Electrophysiology (EP) Study
An electrophysiology or EP study is a minimally invasive procedure to monitor and test electrical activity in the heart in cases where an arrhythmia or irregular heartbeat may be suspected.
The very nature of a cardiac arrhythmia is unpredictable. Especially in their earlier stages, arrhythmias, including the most common heart rhythm abnormality atrial fibrillation or AFib, can be sporadic (paroxysmal). Often, therefore, a typical in-office EKG will not be sufficient to diagnose the disorder. Electrophysiology studies allows for a more comprehensive understanding of the heart’s electrical signals and to determine the exact location of the misfiring heart signals, if they exist.
Electrophysiology studies are conducted in a catheterization (Cath) Lab or electrophysiology (EP) lab. During the procedure, a small incision is made in the thigh and a catheter is threaded up to the heart. The tip of the catheter contains specialized hardware to record and map the heart’s electrical activity. These signals are then translated by specialized software to form a comprehensive mapping of the heart and its electrical signals.
In some cases, an EP study may be used to induce AFib in patients that have been complaining of severe, but intermittent heart rhythm problems. By inducing the arrhythmia, we can accurately map the problematic areas of the heart.
Ultimately, the diagnostic goals of the EP study are to
- Understand more about the cause and the exact location of the arrhythmia
- Learn more about whether medication is functioning as expected
- Understand if further treatment may be necessary including a pacemaker, ICD or curative catheter ablation
- Understand potential risk factors for heart attack or syncope (unexplained fainting)
If the conditions are appropriate for treatment, a cardiac catheter ablation may also be performed during the EP study. This is a procedure whereby misfiring heart tissue is ablated or destroyed to eliminate the improper electrical activity. Cardiac catheter ablations are relatively low risk, highly effective, often curative procedures that can significantly improve the patient’s lifestyle very soon after the procedure is performed.

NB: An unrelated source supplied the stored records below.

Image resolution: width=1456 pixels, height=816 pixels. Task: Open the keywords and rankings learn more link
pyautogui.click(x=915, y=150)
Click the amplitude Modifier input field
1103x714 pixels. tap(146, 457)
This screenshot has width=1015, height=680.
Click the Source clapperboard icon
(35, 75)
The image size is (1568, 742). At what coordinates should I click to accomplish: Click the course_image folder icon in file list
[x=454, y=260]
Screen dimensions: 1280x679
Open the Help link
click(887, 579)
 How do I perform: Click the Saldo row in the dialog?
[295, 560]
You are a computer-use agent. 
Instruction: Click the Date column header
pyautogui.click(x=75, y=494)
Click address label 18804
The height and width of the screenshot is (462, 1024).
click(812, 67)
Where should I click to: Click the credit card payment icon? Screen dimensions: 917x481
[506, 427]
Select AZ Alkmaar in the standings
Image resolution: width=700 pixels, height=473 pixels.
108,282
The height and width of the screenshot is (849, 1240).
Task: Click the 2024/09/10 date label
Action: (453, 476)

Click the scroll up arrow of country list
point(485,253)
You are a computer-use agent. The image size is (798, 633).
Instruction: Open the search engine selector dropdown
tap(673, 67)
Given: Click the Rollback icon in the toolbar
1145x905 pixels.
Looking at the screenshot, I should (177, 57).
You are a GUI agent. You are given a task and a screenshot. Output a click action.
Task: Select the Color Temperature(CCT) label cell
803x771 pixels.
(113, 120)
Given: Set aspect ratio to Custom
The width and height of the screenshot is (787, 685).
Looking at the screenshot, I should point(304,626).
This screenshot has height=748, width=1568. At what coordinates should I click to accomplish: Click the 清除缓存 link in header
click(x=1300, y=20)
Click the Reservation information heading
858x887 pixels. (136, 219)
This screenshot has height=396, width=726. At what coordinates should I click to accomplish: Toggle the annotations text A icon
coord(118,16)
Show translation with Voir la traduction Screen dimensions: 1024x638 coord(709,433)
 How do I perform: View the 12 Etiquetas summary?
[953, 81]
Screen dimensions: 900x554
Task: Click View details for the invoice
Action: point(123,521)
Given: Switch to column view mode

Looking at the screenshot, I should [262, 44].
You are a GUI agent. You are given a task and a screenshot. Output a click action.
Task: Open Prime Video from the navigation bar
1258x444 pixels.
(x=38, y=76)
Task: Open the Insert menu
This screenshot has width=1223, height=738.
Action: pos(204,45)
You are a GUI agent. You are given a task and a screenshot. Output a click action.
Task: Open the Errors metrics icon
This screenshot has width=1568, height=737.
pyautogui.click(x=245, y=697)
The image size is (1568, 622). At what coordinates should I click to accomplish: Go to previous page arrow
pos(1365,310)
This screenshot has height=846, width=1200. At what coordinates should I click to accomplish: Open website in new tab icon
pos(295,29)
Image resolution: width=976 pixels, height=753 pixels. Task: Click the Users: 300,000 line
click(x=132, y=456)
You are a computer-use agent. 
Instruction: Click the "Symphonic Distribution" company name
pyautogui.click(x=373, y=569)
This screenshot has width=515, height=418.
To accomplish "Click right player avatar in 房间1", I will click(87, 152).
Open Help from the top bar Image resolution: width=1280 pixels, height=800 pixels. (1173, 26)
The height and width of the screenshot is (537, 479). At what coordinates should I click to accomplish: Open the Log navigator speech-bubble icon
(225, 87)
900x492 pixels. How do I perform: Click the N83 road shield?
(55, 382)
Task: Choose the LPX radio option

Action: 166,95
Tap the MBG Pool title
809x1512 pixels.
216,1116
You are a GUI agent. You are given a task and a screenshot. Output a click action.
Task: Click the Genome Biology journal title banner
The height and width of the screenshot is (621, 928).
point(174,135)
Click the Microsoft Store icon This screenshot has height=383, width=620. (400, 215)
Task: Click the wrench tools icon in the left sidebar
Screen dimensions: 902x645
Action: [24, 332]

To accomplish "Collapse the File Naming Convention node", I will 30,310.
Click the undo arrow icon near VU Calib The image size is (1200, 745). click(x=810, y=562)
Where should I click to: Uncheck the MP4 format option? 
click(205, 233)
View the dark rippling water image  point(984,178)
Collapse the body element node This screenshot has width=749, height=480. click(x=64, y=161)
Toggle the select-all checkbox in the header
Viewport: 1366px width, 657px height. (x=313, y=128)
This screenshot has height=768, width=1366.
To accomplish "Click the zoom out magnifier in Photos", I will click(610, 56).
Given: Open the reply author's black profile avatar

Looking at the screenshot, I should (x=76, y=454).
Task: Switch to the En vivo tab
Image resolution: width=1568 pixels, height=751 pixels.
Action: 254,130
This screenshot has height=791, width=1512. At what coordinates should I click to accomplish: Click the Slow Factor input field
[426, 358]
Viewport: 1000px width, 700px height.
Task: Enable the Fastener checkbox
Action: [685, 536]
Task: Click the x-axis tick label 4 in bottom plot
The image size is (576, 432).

A diagnostic EP study my last for an hour or more depending on the comprehensiveness of the test as well as the feedback that your electrophysiologist receives. If a follow-up procedure is performed, additional time will be necessary.
Risks of an EP study
Fortunately, EP studies are relatively low risk when performed by an experienced electrophysiologist. Some of the most common concerns and risks during EP study include:
- An EP study can induce arrhythmia in some patients. Your electrophysiologist may also induce an arrhythmia. This may be an uncomfortable situation that could require electroshock cardioversion to correct
- There is a small chance that the catheter can damage the blood vessel through which it is threaded as well as heart tissue, requiring a corrective procedure
- It is possible for small blood clots to form around the catheter requiring blood thinning
- medication if the patient is not already on it
- Pain, bruising and swelling around the incision site in the groin
- A small chance of infection at the incision site
Risks specific to your condition will be discussed during consultation.